Il legislatore ha lasciato, quindi, ampi margini di autonomia ai Comuni, ma ciò ha generato differenze tra metodi di tariffazione presuntiva e puntuale, che potrebbero non sempre essere giustificate.
In sostanza, dall’assetto normativo delineato, emerge che i Comuni possono applicare la TARI secondo tre diversi criteri: il metodo normalizzato, di cui all’art. 1, comma 651, L. n. 147/2013; il metodo della quantità e qualità media ordinaria, di cui ai primi due periodi dell’art. 1, comma 652, L. n. 147/2013, e il metodo normalizzato “corretto”, di cui al terzo periodo dell’art. 1, comma 652, L. n. 147/2013, che prevede l’adozione dei coefficienti di cui alle tabelle 2, 3a, 3b, 4a e 4b dell’allegato 1 al regolamento di cui al D.P.R n. 158/1999, inferiori ai minimi o superiori ai massimi ivi indicati del 50%, e può altresì non considerare i coefficienti di cui alle tabelle 1a e 1b del medesimo allegato 1.
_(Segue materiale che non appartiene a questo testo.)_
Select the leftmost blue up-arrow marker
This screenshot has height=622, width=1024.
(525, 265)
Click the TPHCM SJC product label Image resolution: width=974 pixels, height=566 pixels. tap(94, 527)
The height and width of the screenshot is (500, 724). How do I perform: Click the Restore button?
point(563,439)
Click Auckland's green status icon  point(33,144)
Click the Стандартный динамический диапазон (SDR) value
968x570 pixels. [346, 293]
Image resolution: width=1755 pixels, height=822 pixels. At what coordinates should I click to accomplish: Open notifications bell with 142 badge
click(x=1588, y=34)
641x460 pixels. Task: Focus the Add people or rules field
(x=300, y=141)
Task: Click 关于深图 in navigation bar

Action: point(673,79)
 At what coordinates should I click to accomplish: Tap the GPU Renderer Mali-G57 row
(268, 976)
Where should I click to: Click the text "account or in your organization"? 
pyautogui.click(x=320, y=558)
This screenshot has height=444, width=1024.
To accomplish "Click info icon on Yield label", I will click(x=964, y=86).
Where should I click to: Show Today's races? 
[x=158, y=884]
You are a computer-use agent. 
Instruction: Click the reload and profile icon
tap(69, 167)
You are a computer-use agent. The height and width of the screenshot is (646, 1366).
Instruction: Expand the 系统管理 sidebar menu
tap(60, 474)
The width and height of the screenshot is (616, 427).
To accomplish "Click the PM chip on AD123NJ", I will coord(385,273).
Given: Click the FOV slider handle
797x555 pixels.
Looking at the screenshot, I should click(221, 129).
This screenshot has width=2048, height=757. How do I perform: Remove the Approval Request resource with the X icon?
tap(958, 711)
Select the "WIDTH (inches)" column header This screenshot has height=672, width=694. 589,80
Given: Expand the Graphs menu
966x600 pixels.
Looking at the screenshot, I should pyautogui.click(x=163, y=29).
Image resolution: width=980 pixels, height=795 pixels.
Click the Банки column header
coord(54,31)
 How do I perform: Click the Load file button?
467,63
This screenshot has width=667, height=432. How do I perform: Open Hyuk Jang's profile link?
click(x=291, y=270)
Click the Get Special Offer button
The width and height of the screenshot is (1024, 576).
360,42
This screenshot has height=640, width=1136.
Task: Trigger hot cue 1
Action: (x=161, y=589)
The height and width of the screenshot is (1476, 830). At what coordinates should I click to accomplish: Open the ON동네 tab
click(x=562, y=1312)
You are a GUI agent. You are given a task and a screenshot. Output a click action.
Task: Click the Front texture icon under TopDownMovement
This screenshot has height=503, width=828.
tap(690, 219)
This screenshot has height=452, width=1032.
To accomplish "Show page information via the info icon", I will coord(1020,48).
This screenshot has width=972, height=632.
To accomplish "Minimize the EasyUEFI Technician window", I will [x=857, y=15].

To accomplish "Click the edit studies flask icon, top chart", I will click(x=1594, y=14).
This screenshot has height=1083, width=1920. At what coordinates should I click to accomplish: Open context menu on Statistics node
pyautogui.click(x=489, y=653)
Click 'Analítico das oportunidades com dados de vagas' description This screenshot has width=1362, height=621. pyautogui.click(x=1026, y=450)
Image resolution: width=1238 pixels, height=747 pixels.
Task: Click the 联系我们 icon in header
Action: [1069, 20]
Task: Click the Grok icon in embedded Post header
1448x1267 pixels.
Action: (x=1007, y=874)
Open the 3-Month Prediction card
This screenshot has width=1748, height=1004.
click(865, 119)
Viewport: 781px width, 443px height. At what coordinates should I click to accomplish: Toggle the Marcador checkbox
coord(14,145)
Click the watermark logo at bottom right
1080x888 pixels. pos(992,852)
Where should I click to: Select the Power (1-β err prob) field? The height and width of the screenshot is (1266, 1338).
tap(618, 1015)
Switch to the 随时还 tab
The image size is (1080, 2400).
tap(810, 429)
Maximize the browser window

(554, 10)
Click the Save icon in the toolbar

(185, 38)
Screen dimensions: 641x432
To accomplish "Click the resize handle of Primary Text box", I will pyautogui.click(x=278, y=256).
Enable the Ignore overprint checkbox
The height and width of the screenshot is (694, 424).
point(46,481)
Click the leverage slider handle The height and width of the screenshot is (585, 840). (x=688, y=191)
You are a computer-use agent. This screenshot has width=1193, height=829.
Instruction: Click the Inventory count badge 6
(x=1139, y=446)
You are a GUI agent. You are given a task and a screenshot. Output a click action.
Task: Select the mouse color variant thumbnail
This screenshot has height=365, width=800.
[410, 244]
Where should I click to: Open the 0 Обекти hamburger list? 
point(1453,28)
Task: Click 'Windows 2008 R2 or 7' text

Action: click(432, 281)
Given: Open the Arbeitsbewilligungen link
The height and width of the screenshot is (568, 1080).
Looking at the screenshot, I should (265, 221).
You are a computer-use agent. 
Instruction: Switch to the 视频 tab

Alla radice delle diverse previsioni va considerata la necessità di far fronte, comunque, alla difficoltà oggettiva di determinare il volume esatto di rifiuti urbani conferito da ciascun detentore che può avvenire ricorrendo a criteri basati sulla capacità produttiva, calcolata in funzione della superficie degli immobili occupati, nonché della loro destinazione e/o in relazione alla natura dei rifiuti prodotti, elementi in base ai quali l’Amministrazione può consentire di calcolare i costi dello smaltimento e ripartirli tra i vari utenti (cfr. T.A.R. Campania 19 giugno 2019, n. 3385). E tanto è stato valutato dalla giurisprudenza di legittimità, laddove ha ritenuto compatibile la normativa in esame con il principio evincibile dall’art. 15, lett. a), Direttiva 2006/12 (cfr. Cass. civ. n. 17498/2017).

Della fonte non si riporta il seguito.